No comparto todas las ideas vertidas en el libro por la joven novelista manchega. Algunas de sus reflexiones son en realidad una apreciación sobre la sociedad actual con la que no tiene por qué estar necesariamente de acuerdo. Pero sí que, como hijo igualmente de la España vacía, comparto otras muchas de sus conclusiones. Por ejemplo: el progreso trajo consigo, además de rotondas, chalés adosados y supermercados que ya no olían a animal muerto, un nuevo baremo sobre la crueldad que nuestros ojos de indolentes pueblerinos se hubieran pasado por el arco del triunfo. Nunca olvidaré la cara de estupefacción, y hasta de pánico, que se le puso a un amigo de la ciudad durante un fin de semana en Bélmez, cuando se dio de bruces con un cerdo abierto en canal y a punto de ser destazado para la matanza; y nosotros, los del pueblo, sin entender a qué venían todos aquellos aspavientos. 


Por desgracia, un regreso a la tradición, a nuestros orígenes, a nuestros pueblos —como venía a postular Juan del Moral Lirio el mes pasado en estas mismas páginas— solo se lo pueden permitir —según los nuevos e inciertos mecanismos que empiezan a vislumbrarse con la pandemia— profesionales liberales, como Ana Iris; privilegiados cuyas tareas puedan ser desarrolladas a través del teletrabajo. Bueno, tenemos eso o el emprendimiento puro y duro; porque, de momento, la incentivación pública que alumbre el camino de regreso a los pueblos apenas si luce o simplemente no existe. 

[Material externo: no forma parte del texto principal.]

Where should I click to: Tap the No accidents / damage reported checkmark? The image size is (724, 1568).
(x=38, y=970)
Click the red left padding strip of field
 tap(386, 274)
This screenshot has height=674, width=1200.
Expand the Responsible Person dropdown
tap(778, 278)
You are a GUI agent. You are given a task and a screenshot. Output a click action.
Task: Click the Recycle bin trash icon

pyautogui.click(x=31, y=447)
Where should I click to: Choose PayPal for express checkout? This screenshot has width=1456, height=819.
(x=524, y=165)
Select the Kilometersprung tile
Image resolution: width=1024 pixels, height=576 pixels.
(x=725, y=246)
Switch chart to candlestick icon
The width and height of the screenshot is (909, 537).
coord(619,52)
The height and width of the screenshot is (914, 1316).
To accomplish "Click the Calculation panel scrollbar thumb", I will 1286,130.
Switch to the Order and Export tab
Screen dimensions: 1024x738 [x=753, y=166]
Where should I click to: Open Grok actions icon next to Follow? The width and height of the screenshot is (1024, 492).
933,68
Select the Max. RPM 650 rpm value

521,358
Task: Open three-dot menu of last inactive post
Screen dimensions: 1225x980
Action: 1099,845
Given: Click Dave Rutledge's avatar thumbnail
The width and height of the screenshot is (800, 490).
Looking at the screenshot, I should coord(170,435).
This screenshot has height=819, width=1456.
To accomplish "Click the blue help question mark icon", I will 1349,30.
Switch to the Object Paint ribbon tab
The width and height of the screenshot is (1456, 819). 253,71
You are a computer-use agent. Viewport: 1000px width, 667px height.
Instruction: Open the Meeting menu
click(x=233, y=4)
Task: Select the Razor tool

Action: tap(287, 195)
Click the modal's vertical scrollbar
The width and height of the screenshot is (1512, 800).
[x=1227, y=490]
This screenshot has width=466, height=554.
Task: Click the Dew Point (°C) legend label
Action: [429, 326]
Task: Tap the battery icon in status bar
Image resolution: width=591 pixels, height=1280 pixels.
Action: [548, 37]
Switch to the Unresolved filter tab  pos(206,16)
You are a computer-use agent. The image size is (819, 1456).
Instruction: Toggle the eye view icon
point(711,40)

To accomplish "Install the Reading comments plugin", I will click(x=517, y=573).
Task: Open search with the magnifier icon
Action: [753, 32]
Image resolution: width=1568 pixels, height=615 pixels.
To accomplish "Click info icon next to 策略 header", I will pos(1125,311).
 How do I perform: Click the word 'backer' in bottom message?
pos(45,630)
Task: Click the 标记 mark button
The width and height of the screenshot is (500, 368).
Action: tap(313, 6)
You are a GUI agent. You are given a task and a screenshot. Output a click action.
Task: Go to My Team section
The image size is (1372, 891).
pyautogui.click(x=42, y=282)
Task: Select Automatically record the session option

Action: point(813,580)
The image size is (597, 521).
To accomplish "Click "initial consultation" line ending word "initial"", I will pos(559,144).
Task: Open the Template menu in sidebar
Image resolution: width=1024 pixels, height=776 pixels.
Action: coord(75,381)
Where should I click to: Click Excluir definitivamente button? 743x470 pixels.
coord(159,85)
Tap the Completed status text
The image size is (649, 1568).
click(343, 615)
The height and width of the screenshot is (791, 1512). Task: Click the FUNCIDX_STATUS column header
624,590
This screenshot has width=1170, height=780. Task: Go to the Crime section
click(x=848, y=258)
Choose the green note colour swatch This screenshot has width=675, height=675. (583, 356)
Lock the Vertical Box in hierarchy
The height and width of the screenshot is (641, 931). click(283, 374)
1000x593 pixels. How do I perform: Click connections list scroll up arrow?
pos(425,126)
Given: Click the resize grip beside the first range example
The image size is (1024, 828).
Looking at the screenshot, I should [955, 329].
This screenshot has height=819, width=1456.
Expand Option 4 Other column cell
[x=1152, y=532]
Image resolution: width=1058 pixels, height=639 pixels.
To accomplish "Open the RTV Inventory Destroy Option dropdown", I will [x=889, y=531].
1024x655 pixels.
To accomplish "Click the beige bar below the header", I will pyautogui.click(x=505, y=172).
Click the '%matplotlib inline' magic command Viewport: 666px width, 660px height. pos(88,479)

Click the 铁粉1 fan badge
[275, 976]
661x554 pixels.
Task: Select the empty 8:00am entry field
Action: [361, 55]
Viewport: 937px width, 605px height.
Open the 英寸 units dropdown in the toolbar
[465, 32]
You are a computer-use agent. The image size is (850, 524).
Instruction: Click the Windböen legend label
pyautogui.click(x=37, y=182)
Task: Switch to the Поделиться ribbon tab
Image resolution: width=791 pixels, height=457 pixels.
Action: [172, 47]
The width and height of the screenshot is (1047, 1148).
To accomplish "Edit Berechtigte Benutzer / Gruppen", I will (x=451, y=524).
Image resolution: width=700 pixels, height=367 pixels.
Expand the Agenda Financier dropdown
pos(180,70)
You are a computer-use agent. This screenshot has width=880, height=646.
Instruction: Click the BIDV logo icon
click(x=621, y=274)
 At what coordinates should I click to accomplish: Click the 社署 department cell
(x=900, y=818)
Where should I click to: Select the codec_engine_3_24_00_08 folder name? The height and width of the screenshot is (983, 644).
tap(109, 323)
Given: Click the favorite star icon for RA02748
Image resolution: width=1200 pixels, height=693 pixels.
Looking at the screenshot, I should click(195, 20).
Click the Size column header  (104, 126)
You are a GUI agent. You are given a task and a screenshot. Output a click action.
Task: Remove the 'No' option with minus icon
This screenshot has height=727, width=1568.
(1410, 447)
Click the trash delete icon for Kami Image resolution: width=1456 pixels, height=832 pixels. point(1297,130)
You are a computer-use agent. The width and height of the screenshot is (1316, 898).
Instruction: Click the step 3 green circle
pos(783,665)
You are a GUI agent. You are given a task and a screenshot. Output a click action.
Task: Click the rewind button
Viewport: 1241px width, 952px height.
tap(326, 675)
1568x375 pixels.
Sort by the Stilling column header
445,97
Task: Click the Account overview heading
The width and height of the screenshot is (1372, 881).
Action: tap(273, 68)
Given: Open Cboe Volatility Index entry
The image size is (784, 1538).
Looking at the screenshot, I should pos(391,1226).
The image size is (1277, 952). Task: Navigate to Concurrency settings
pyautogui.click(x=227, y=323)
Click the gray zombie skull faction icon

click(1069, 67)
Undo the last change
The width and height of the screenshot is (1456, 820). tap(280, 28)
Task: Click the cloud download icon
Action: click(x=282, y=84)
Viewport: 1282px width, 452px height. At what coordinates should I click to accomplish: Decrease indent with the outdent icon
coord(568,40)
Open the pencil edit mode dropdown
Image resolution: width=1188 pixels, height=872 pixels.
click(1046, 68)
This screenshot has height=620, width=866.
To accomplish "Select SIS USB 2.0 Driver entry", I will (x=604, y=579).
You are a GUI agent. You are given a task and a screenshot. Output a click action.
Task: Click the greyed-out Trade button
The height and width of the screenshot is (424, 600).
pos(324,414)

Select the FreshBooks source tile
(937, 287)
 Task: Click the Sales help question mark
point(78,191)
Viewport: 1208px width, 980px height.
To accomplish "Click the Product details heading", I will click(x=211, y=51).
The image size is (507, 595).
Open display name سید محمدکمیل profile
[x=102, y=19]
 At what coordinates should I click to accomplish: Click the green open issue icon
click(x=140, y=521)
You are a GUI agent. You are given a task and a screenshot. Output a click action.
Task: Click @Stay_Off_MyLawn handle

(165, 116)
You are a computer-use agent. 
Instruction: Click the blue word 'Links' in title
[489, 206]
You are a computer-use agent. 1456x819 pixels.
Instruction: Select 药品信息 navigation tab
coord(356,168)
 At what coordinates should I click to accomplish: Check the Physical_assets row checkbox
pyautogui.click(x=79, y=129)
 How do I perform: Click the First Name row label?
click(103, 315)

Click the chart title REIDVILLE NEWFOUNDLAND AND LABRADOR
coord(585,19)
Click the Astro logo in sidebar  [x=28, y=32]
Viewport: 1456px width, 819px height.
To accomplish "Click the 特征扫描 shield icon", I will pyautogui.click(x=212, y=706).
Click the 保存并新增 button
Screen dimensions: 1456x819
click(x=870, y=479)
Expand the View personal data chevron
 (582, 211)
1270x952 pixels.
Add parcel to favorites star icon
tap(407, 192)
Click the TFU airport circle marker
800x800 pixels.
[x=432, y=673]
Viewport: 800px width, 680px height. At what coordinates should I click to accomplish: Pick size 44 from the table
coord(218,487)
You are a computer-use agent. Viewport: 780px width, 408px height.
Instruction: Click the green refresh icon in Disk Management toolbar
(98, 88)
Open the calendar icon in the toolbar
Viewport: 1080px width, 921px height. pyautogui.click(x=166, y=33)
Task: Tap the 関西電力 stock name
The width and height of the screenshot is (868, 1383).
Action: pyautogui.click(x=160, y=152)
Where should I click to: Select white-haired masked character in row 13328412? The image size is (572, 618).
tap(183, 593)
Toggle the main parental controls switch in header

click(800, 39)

Parafraseando a Sergio del Molino, yo no escribo ni opino de mi Mágina natal para recibir aplausos de la intelligentsia local, pero tampoco para ofenderla. Prefiero moverme en esta relación amor-odio a contaros trolas; como aquel cuento de la meritocracia que un buen día nuestros padres, sin saberlo, nos colaron por toda la escuadra.